多配置 API

本指南介绍如何将多个配置用作同一服务器 API 调用的一部分。

动机

在运行 guardrails 服务器时，创建*原子配置*非常方便，这些配置可以在多个“完整”配置中重用。在本指南中，我们使用这些示例配置

input_checking: 它使用自检输入 rail。
output_checking: 它使用自检输出 rail。
main: 它使用 gpt-3.5-turbo-instruct 模型，不带 guardrails。

# Get rid of the TOKENIZERS_PARALLELISM warning
import warnings
warnings.filterwarnings('ignore')

先决条件

安装 openai 包

pip install openai

设置 OPENAI_API_KEY 环境变量

export OPENAI_API_KEY=$OPENAI_API_KEY    # Replace with your own key

如果您在 notebook 中运行此代码，请修补 AsyncIO 循环。

import nest_asyncio

nest_asyncio.apply()

设置

在本指南中，服务器以编程方式启动，如下所示。这等效于（从项目根目录）

nemoguardrails server --config=examples/server_configs/atomic

import os
from nemoguardrails.server.api import app
from threading import Thread
import uvicorn

def run_server():
    current_path = %pwd
    app.rails_config_path = os.path.normpath(os.path.join(current_path, "..", "..", "..", "examples", "server_configs", "atomic"))

    uvicorn.run(app, host="127.0.0.1", port=8000, log_level="info")

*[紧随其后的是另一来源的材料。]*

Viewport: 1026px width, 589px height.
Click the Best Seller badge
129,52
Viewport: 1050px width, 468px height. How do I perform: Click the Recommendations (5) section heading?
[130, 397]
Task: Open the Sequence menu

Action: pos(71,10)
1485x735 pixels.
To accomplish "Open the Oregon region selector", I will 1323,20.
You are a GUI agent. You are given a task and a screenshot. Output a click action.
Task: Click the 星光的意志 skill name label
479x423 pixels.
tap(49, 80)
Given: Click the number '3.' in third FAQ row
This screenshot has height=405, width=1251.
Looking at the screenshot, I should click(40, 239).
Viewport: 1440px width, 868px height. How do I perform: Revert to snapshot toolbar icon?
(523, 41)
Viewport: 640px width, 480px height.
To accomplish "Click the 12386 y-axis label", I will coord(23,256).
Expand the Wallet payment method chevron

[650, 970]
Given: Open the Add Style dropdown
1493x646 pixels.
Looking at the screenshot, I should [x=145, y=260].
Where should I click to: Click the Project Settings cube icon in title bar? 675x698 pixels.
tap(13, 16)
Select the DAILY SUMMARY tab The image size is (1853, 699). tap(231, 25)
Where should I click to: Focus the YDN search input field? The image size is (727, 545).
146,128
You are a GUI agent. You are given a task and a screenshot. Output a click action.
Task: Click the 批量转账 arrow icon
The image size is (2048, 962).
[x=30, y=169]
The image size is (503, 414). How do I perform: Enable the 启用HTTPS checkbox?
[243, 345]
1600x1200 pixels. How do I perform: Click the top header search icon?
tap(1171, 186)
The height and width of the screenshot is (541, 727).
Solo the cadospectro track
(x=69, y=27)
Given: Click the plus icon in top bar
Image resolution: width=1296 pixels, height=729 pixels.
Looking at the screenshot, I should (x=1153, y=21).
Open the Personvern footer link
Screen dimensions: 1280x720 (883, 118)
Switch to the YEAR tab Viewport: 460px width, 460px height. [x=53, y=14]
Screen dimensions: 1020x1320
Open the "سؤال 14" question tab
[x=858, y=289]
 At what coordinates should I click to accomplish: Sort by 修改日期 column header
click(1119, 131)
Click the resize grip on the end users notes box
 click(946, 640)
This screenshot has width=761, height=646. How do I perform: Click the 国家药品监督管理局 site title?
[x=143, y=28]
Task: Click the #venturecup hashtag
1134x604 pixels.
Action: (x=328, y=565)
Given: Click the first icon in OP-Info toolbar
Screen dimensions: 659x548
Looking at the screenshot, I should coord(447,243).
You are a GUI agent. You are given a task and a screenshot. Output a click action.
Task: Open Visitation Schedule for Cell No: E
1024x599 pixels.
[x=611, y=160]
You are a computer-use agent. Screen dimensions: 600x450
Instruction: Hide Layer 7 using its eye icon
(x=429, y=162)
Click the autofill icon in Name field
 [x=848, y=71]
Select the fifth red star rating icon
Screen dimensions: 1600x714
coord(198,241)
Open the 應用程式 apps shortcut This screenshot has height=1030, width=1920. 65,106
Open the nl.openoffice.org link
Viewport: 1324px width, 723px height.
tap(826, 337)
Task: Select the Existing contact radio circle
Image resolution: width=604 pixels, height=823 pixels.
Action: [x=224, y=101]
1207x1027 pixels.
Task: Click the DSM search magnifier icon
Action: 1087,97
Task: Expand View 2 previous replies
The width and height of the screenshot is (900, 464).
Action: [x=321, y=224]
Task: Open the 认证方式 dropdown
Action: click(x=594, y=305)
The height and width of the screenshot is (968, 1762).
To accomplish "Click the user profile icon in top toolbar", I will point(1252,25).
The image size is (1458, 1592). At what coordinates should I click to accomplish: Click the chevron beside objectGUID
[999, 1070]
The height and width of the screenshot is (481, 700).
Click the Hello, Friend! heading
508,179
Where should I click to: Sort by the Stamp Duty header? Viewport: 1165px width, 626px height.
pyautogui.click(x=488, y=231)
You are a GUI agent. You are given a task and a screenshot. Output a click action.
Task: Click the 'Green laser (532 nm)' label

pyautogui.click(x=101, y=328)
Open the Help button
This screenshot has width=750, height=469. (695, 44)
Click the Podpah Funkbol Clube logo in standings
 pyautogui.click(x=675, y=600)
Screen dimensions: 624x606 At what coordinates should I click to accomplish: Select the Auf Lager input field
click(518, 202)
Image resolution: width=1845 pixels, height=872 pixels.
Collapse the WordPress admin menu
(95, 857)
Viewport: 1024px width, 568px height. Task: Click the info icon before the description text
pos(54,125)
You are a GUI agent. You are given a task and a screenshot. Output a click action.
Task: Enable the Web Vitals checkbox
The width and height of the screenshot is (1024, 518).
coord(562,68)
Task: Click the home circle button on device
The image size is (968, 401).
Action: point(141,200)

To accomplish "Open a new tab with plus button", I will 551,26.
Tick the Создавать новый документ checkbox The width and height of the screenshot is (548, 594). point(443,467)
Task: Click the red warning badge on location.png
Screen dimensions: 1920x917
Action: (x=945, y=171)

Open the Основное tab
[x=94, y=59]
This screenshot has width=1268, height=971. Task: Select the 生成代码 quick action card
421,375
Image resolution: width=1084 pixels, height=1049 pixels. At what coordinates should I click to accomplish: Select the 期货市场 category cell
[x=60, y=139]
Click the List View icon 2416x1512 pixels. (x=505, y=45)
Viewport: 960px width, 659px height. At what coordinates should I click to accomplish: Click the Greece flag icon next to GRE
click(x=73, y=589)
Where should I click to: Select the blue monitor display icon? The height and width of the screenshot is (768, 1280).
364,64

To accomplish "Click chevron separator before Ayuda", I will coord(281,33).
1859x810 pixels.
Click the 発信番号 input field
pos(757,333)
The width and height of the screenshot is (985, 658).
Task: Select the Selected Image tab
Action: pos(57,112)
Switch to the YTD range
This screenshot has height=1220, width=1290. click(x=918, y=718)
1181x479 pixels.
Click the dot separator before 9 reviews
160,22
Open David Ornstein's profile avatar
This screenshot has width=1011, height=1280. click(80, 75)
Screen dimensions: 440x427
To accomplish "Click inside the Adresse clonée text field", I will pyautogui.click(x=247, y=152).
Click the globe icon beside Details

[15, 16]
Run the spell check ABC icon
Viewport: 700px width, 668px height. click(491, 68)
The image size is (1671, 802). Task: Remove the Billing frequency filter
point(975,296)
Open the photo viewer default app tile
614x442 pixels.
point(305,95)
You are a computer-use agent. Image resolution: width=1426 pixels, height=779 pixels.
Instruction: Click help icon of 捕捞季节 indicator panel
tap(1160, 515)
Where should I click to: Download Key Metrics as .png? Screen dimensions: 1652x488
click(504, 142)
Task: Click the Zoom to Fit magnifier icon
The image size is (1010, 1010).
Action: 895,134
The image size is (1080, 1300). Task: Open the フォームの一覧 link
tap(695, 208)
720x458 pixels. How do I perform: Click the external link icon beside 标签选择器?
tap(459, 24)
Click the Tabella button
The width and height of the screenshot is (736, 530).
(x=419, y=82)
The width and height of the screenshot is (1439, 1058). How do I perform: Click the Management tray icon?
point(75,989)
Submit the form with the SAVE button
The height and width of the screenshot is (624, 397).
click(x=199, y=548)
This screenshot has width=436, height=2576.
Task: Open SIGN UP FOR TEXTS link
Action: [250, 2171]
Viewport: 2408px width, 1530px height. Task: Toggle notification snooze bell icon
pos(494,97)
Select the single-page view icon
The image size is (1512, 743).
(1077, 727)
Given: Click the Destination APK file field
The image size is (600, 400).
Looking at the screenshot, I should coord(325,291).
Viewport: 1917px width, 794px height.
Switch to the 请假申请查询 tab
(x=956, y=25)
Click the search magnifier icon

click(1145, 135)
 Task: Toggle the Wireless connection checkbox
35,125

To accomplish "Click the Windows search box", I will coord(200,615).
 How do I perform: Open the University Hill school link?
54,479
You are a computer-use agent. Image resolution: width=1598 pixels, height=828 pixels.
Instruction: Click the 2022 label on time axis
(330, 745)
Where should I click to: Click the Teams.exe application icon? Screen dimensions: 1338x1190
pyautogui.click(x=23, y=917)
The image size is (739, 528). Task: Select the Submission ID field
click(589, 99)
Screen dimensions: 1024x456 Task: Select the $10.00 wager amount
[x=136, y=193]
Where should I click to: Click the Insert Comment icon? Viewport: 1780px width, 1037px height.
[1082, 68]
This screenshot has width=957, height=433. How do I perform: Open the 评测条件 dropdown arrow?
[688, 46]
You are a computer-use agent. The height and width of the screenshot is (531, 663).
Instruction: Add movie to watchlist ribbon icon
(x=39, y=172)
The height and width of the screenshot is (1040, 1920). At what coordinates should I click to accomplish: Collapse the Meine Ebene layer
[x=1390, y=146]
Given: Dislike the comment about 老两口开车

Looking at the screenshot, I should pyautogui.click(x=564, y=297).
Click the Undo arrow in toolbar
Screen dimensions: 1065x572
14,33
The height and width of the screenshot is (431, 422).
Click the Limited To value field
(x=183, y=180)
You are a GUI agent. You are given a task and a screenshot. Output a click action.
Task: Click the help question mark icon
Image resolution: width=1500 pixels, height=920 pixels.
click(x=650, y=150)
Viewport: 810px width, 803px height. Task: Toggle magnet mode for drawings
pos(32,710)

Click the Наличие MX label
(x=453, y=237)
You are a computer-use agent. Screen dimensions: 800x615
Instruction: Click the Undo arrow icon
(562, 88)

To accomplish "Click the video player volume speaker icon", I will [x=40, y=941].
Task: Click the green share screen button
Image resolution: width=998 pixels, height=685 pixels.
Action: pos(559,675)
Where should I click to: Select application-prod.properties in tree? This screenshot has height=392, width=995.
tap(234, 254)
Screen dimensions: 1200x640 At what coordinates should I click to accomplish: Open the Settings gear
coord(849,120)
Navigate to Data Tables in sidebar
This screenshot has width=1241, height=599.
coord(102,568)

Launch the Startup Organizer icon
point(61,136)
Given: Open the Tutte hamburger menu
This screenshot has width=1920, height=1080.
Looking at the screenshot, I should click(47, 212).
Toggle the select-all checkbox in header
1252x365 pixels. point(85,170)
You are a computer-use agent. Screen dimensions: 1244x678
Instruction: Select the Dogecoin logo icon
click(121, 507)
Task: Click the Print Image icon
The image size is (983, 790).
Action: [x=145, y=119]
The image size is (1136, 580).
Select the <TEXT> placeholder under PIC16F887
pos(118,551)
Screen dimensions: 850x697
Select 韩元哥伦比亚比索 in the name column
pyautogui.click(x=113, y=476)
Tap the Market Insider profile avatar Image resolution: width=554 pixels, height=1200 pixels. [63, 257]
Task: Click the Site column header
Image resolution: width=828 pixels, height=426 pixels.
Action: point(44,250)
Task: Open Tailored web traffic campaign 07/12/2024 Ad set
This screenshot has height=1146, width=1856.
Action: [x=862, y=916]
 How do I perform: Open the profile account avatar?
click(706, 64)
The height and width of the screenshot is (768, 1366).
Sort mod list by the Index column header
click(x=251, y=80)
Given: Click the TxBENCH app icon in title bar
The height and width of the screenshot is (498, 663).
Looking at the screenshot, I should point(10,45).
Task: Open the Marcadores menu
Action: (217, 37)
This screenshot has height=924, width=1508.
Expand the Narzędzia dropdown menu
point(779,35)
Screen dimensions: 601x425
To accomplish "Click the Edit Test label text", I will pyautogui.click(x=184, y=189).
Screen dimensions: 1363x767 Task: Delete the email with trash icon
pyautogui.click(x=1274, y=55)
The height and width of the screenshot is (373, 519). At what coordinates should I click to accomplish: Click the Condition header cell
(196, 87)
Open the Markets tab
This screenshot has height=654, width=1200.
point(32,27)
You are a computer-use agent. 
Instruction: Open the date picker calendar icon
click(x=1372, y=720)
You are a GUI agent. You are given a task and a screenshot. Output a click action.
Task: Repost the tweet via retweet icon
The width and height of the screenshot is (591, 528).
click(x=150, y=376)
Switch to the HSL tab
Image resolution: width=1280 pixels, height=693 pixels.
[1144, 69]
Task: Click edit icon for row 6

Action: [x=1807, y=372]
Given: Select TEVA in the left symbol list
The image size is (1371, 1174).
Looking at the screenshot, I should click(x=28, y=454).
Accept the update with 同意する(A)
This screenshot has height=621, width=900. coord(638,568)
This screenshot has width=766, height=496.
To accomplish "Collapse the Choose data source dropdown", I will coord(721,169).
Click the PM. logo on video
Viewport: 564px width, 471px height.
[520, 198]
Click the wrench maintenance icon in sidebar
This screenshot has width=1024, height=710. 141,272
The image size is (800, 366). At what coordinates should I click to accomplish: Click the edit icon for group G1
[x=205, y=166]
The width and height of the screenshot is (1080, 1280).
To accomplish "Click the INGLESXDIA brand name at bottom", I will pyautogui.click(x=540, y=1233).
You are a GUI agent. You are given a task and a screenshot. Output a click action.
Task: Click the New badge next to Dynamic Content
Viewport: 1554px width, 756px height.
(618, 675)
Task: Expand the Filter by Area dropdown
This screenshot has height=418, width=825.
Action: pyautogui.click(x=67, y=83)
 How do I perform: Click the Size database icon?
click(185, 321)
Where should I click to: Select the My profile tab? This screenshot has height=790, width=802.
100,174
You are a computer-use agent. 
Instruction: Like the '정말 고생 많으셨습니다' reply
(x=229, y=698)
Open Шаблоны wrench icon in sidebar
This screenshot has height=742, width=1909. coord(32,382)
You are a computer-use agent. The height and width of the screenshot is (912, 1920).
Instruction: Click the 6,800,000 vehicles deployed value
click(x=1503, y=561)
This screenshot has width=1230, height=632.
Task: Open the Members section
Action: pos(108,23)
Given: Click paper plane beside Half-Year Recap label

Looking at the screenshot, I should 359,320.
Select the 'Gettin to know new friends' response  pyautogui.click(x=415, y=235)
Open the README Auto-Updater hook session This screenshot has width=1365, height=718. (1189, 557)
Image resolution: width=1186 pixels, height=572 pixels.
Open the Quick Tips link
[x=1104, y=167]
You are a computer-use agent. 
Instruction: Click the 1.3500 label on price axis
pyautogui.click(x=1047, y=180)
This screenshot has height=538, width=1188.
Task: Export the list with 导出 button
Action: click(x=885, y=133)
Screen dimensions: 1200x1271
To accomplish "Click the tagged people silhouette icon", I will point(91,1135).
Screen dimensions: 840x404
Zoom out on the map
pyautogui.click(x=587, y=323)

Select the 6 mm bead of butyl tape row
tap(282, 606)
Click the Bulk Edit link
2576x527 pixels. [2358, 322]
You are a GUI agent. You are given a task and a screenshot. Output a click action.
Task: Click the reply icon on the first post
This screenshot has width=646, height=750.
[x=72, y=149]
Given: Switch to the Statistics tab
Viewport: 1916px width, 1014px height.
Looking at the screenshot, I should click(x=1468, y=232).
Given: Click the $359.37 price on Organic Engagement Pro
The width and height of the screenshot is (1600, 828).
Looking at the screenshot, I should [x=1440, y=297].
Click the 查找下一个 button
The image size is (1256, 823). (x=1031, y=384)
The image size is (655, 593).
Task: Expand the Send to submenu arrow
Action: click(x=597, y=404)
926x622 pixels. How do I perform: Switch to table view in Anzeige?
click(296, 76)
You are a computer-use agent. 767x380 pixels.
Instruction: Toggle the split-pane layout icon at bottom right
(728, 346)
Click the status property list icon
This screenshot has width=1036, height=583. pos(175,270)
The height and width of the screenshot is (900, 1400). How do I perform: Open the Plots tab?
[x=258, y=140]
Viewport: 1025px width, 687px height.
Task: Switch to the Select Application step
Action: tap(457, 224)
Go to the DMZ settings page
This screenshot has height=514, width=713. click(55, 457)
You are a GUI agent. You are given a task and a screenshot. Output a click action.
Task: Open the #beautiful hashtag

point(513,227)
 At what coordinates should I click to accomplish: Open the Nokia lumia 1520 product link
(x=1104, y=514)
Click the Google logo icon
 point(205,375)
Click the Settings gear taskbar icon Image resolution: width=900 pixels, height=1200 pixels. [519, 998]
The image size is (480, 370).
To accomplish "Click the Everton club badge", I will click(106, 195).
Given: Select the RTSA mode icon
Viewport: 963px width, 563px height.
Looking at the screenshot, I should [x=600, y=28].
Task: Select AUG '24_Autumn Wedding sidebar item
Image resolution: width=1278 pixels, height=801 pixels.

# Start the server in a separate thread so that you can still use the notebook
thread = Thread(target=run_server)
thread.start()

您可以使用 /v1/rails/configs 端点检查可用的配置

import requests

base_url = "http://127.0.0.1:8000"

response = requests.get(f"{base_url}/v1/rails/configs")
print(response.json())

[{'id': 'output_checking'}, {'id': 'main'}, {'id': 'input_checking'}]

您可以使用单个配置进行调用，如下所示

response = requests.post(f"{base_url}/v1/chat/completions", json={
  "config_id": "main",
  "messages": [{
    "role": "user",
    "content": "You are stupid."
  }]
})
print(response.json())

要使用多个配置，您必须在请求正文中使用 config_ids 字段而不是 config_id，如下所示

response = requests.post(f"{base_url}/v1/chat/completions", json={
  "config_ids": ["main", "input_checking"],
  "messages": [{
    "role": "user",
    "content": "You are stupid."
  }]
})
print(response.json())

{'messages': [{'role': 'assistant', 'content': "I'm sorry, I can't respond to that."}]}

如您所见，在第一个调用中，LLM 与用户的请求进行了交互。它确实拒绝参与，但理想情况下，我们不希望请求到达 LLM。在第二个调用中，输入 rail 启动并阻止了请求。

结论

本指南介绍了如何使用多个配置 ID 向 guardrails 服务器发出请求。这在各种情况下都很有用，并且鼓励在各种多个配置中重用，而无需代码重复。